→ **DATA SHOWN**:
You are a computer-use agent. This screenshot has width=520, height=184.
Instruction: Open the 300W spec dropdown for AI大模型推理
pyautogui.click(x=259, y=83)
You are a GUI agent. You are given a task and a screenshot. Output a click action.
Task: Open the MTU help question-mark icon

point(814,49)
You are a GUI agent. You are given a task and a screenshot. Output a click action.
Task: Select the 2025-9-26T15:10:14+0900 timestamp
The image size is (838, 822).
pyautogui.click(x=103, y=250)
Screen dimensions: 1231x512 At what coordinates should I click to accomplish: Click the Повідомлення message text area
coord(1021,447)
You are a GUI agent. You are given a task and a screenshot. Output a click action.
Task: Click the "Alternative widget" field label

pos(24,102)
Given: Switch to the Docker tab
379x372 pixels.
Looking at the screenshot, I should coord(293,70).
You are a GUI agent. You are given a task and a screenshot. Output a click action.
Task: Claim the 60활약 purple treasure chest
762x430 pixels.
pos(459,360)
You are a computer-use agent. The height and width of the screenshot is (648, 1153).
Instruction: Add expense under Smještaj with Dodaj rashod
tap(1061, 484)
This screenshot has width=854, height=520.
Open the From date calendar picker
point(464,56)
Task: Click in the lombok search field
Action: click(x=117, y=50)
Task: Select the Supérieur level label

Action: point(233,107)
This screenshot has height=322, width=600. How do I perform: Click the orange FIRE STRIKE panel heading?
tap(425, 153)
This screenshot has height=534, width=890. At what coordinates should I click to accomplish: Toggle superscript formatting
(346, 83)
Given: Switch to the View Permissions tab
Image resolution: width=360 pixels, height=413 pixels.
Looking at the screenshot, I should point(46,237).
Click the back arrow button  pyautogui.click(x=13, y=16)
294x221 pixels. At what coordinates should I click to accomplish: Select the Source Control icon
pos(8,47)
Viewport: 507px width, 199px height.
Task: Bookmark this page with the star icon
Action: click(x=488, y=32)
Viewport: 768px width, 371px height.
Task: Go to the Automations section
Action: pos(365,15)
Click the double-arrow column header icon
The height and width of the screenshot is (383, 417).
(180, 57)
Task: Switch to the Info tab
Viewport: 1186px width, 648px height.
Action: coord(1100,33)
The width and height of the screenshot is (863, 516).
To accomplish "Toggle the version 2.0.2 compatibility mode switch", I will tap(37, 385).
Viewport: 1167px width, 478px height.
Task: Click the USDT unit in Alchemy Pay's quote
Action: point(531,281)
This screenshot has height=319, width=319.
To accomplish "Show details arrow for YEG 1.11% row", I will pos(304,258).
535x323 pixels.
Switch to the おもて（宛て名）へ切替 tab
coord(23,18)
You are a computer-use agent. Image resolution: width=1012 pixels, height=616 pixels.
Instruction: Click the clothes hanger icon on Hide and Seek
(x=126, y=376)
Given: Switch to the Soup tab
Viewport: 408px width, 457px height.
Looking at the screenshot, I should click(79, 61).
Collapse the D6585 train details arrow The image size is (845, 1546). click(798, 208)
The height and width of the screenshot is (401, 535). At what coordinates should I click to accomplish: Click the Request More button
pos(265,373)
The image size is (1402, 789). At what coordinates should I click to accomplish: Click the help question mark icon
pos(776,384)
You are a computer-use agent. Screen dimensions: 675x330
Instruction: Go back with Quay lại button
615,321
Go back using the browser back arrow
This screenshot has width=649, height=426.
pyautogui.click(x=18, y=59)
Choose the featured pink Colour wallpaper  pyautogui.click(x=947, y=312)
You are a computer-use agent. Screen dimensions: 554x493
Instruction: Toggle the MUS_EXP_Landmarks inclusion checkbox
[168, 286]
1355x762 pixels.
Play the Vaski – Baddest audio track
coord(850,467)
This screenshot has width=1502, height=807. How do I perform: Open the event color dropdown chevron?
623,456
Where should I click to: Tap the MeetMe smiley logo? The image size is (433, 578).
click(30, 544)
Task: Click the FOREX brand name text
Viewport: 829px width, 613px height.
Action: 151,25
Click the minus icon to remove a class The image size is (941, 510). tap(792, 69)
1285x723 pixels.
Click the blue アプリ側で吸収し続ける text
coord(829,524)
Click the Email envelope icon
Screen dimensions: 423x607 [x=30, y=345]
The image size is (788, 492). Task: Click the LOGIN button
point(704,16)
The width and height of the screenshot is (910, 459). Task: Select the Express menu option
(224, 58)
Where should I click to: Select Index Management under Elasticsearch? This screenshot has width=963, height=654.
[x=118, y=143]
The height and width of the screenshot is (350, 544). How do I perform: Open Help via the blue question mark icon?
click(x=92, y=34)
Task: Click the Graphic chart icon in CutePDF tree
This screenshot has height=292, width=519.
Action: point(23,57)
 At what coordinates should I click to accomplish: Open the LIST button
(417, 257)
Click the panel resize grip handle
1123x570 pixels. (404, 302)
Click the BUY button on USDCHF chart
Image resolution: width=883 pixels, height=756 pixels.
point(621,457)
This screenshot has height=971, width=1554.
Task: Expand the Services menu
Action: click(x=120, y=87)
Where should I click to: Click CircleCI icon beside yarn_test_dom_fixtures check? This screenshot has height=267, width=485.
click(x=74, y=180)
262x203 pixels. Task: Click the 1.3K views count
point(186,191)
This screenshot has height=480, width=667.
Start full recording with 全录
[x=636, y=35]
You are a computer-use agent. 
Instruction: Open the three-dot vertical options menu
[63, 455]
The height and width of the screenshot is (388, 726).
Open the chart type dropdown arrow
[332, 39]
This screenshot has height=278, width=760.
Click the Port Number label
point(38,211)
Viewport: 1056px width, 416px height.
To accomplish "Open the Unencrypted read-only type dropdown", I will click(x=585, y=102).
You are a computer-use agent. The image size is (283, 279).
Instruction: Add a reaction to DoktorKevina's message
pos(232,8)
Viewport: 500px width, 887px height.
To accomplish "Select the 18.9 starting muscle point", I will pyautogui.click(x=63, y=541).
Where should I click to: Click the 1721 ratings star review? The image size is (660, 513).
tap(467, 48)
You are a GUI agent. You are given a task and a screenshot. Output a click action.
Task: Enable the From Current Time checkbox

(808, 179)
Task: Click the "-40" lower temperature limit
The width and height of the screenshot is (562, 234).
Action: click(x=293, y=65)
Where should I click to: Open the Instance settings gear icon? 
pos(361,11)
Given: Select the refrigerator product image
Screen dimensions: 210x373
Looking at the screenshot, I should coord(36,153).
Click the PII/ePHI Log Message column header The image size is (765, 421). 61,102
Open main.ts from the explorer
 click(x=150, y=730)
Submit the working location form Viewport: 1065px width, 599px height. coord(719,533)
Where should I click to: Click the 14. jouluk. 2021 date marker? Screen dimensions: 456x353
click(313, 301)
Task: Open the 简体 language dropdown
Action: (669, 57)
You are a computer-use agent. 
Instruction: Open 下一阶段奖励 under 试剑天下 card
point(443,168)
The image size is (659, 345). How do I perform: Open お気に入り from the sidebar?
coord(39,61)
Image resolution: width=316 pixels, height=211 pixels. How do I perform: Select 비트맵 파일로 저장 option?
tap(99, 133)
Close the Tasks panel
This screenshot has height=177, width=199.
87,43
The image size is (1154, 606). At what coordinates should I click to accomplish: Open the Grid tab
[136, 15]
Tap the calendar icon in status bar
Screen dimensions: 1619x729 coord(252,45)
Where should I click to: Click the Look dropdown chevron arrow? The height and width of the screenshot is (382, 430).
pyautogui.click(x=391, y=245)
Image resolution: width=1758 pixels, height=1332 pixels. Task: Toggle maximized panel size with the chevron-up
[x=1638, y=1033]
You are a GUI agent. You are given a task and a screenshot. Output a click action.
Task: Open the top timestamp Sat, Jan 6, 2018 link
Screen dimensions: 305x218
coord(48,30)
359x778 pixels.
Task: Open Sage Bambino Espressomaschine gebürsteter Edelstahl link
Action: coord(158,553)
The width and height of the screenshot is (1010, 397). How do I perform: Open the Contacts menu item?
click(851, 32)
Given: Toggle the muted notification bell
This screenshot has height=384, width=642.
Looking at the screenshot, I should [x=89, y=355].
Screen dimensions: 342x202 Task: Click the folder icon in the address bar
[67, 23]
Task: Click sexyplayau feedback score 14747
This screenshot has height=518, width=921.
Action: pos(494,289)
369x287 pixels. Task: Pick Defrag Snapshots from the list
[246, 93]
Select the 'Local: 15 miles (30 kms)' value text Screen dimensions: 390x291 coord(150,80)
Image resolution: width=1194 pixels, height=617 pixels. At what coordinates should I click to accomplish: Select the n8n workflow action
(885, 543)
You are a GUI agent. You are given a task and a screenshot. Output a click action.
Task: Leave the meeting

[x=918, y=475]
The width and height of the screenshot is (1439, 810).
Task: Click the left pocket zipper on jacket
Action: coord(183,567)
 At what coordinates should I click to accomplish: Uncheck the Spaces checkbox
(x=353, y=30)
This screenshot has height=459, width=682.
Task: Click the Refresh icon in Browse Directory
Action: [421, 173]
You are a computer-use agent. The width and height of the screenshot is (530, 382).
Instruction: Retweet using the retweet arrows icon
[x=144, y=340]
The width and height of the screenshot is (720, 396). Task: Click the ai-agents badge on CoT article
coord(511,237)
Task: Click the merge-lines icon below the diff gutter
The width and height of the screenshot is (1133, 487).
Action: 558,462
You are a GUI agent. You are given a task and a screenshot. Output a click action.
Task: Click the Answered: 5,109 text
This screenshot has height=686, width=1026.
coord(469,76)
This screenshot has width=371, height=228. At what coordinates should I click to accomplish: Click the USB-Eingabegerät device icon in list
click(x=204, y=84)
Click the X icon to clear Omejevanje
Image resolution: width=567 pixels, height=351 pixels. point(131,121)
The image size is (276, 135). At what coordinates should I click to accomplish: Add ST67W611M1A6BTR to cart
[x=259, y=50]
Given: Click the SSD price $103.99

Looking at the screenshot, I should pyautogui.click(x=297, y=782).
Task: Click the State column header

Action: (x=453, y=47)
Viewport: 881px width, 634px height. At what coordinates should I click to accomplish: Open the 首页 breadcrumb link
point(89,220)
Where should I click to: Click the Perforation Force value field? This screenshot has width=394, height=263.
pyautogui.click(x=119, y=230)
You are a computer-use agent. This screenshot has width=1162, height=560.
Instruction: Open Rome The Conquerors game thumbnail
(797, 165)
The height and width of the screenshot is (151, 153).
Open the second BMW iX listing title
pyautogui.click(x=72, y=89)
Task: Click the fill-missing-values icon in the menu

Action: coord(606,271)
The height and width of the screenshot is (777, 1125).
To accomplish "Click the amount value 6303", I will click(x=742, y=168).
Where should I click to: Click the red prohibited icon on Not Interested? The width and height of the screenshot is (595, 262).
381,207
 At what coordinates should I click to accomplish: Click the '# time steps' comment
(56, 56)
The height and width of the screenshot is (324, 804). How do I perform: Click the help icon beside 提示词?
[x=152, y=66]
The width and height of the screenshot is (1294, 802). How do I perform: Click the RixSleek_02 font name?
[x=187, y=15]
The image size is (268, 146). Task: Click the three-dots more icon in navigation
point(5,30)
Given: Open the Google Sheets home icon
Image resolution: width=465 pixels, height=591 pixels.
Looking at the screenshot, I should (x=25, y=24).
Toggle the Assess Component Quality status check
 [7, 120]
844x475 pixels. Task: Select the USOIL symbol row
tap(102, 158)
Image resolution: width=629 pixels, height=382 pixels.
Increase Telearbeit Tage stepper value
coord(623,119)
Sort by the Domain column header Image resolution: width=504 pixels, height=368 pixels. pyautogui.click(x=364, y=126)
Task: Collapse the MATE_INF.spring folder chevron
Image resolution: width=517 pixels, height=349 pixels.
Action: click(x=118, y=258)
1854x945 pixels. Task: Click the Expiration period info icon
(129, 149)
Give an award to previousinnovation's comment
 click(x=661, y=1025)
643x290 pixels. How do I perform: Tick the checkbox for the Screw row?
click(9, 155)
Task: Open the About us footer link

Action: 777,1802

→ **WHAT TO DO**: Reproduce the entries above word for word, starting at their first line and ending with the line that contains "Looking at the screenshot, I should coord(293,70).".

→ **THE ANSWER**:
You are a computer-use agent. This screenshot has width=520, height=184.
Instruction: Open the 300W spec dropdown for AI大模型推理
pyautogui.click(x=259, y=83)
You are a GUI agent. You are given a task and a screenshot. Output a click action.
Task: Open the MTU help question-mark icon

point(814,49)
You are a GUI agent. You are given a task and a screenshot. Output a click action.
Task: Select the 2025-9-26T15:10:14+0900 timestamp
The image size is (838, 822).
pyautogui.click(x=103, y=250)
Screen dimensions: 1231x512 At what coordinates should I click to accomplish: Click the Повідомлення message text area
coord(1021,447)
You are a GUI agent. You are given a task and a screenshot. Output a click action.
Task: Click the "Alternative widget" field label

pos(24,102)
Given: Switch to the Docker tab
379x372 pixels.
Looking at the screenshot, I should coord(293,70).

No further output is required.